Best way to aquire new expensive nutrients is to find a grow show like maximum yield. I'm just trying to help a new grower. My advice is from experience not just reading blogs . I went to school and took ever plant class noting compares to plain old experience.but good luck to u
 
View attachment 3447536 I'm on 56 days flowering and it said 55 but is she ready ? View attachment 3447537View attachment 3447535
Not quite! Almost. Is there any way you can get a 60\100x's magnifier?
If not look at the hairs. The hairs need to be red if they are white they are still premature. This is a hard part for most new growers because they look great. But maybe a week you want a large percentage to be redish or colored. Not white. They will still swell and gain size.
If u can use a magnifier then you are looking for 70%amber tricomb heads. The trip'so go from clear to milky to amber. Depending on how heavy you want the high to be depend on how long you let it ripen. This part is preference the peak harvest is 70% amber. You could go longer but that's how you get couch lock bud. Really Stoney.
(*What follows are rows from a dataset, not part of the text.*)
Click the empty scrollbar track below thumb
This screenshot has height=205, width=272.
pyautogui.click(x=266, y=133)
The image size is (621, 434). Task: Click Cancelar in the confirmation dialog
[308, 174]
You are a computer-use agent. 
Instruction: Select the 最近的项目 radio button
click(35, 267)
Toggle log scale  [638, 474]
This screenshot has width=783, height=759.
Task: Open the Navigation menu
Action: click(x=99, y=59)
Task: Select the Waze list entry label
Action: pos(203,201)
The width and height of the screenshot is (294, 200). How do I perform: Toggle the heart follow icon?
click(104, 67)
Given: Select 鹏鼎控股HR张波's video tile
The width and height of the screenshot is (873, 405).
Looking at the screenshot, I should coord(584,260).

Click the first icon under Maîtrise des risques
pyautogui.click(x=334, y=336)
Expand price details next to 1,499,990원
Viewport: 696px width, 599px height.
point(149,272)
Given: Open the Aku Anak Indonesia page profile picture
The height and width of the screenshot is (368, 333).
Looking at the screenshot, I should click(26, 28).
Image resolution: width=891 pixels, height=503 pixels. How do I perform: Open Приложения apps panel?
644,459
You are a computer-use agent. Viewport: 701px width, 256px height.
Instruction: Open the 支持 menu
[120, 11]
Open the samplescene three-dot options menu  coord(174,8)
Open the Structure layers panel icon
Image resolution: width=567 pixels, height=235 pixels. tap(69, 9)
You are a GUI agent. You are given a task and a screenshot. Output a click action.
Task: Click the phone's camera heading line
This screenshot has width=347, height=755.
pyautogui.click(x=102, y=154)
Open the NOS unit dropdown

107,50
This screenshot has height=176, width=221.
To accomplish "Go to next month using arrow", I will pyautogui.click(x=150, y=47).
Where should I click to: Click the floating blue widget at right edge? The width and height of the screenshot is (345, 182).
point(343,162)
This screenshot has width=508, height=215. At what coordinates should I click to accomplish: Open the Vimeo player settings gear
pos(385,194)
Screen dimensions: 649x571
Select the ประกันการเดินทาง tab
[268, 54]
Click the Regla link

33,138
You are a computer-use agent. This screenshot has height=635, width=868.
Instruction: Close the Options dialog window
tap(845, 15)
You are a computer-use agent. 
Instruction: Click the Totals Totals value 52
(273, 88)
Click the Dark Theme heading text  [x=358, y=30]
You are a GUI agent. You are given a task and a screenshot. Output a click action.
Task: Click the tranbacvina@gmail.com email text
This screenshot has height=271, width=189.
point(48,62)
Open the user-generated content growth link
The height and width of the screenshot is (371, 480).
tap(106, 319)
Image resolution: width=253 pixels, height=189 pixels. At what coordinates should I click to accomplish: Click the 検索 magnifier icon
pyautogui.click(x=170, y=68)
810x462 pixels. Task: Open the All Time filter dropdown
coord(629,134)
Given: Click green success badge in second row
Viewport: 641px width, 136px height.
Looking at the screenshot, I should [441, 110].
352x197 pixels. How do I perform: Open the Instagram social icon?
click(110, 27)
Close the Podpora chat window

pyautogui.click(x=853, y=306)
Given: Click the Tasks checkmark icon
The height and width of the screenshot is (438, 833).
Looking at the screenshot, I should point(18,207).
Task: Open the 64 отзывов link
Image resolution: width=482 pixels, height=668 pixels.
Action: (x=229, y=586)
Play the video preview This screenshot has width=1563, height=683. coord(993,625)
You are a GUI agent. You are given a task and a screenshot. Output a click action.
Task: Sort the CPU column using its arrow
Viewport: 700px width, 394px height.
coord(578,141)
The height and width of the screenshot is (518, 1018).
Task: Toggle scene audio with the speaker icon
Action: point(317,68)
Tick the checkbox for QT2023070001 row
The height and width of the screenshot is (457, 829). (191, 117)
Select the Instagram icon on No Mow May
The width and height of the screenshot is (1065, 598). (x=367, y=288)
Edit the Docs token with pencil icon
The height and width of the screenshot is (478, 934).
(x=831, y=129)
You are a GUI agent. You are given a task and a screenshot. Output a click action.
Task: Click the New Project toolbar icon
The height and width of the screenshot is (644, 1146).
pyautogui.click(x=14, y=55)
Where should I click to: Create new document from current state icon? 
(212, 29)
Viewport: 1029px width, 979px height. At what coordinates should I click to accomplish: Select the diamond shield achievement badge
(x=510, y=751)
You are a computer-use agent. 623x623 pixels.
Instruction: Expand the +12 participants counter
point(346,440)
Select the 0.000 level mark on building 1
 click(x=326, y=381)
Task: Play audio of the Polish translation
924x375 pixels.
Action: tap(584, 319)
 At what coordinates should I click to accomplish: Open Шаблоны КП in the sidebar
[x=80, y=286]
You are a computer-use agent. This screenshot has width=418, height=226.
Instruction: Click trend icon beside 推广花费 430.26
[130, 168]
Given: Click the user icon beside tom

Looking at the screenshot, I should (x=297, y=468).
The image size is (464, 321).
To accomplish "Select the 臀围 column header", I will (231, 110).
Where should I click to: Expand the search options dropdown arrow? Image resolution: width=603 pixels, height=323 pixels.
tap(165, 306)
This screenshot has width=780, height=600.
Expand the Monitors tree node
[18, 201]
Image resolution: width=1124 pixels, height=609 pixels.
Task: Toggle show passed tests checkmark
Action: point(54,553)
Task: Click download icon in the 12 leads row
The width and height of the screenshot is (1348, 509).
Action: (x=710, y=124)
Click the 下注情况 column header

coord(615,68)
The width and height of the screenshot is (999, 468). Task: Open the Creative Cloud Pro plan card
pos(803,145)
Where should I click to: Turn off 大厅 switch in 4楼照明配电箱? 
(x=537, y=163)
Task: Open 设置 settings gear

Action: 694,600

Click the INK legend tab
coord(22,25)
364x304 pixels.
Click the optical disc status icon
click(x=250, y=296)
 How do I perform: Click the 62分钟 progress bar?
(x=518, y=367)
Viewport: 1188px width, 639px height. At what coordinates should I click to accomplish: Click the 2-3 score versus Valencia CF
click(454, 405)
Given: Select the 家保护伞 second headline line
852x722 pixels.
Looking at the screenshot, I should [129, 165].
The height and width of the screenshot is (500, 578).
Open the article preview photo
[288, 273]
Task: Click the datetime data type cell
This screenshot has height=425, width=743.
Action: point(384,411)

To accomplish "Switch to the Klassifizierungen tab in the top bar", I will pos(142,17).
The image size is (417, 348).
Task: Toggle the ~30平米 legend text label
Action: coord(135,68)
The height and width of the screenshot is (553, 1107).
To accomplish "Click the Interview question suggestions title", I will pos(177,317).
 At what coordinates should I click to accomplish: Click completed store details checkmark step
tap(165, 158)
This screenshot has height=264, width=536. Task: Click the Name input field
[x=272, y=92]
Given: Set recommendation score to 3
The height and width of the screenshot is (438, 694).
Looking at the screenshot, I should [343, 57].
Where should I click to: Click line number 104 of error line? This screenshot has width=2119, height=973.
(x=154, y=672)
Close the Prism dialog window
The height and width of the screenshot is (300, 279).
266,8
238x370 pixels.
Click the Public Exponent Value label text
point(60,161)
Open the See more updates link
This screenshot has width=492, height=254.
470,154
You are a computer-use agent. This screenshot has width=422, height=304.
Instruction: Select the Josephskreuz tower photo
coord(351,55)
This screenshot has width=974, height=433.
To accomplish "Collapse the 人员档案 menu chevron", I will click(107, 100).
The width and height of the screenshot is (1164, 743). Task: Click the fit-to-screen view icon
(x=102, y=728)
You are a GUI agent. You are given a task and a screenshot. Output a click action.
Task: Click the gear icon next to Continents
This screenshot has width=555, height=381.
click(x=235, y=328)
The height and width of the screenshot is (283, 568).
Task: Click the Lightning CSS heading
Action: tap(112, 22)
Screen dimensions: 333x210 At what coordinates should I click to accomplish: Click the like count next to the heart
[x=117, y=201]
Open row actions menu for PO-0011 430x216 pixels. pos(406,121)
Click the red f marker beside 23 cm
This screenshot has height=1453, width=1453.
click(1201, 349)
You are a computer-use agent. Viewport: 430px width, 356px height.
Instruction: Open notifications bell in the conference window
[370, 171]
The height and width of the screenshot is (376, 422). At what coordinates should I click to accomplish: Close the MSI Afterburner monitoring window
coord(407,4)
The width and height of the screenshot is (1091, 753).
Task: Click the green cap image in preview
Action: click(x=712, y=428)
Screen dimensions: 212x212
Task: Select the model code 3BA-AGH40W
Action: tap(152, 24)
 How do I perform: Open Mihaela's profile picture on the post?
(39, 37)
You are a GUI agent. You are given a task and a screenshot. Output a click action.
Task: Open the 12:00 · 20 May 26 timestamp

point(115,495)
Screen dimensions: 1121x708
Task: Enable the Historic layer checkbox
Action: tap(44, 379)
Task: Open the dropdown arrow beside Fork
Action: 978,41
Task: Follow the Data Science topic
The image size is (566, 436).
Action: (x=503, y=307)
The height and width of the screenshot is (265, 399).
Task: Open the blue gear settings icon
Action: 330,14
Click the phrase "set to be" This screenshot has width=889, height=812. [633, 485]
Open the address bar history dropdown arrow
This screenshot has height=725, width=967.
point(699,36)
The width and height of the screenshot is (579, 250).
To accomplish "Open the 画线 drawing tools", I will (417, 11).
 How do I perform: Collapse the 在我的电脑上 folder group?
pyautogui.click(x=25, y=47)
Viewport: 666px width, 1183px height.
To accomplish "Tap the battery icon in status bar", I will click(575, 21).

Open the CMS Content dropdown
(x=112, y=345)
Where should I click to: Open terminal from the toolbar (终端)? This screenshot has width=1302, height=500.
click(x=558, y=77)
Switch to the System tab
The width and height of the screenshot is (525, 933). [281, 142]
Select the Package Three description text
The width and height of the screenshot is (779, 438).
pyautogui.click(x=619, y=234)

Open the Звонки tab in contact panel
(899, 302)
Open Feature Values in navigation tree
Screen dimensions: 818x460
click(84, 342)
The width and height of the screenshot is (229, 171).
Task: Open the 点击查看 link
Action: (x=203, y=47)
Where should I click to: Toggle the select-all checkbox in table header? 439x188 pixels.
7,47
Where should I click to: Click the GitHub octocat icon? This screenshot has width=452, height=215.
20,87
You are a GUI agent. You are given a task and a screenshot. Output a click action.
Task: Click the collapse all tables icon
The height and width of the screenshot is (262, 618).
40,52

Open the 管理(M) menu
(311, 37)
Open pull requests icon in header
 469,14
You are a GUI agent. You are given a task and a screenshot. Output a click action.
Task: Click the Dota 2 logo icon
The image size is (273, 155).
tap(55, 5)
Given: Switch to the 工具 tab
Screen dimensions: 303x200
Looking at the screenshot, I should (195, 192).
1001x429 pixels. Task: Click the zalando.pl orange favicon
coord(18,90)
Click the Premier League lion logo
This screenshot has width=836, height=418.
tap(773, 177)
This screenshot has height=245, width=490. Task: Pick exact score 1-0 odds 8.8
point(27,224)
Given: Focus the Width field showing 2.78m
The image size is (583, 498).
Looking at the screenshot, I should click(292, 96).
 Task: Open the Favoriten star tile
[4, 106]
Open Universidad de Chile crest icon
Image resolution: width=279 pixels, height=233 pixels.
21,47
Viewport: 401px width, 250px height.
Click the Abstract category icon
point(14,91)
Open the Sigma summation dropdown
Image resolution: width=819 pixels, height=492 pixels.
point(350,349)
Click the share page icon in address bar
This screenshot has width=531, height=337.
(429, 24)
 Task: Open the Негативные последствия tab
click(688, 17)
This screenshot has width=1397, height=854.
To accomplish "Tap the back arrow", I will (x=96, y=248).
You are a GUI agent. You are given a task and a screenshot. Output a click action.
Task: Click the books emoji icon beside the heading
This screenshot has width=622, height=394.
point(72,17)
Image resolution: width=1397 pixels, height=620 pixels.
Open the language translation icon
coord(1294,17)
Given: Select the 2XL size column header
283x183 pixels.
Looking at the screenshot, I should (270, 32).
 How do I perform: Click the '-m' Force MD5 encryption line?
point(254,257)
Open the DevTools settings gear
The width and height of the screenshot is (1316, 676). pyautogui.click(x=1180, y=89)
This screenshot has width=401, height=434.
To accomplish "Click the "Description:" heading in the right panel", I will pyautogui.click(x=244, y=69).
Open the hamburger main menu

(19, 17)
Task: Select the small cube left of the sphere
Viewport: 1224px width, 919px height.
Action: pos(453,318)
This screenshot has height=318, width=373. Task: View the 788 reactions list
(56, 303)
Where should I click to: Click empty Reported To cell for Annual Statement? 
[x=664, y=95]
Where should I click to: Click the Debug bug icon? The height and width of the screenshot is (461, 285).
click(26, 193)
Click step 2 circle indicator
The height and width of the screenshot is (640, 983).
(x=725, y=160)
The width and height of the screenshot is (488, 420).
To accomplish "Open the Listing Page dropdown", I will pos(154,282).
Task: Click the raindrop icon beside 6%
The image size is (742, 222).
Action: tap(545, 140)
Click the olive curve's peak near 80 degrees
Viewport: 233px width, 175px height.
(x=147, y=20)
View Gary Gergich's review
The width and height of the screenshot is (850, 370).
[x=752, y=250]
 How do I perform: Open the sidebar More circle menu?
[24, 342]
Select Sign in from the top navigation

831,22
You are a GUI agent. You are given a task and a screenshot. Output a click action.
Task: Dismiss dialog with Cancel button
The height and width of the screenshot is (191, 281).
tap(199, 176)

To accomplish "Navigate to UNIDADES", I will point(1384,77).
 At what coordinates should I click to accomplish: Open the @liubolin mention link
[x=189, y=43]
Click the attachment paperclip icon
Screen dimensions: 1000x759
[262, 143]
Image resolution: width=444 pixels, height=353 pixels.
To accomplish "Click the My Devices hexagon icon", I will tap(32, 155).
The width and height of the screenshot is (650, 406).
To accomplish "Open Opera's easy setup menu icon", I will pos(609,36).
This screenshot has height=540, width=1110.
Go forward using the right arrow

The pics are good. Keep going try 1 more week check those hairs.
 

thestonerlad

Well-Known Member
I have an x30 and I checked there's only about 15-20% of the trichomes still a wee bit clear It does not show in photos but the buds are basically white ?
 
And also due to Unchangeable events I will have to harvest tomorrow
What , bugs, mildew ? Why are you gonna harvest? It may lose all smell and smell like dried grass just warning you I've done early harvests.and totally regretted once you cut your done. It will be good but it shrinks so much. in the last week they plump . You just are cutting yourself short those hairs are so fresh still and more will come. But if you gotta harvest and you can't wait. You gotta do what you gotta do. Just look at the diagram to see the size change in a white hair calex and a ripened hair and calex it doubles in size. And the crystals too. Glad to see she made it to this point. Good luck and she has pulled the excess nitrogen from her leafs so it should be a good clean smoke.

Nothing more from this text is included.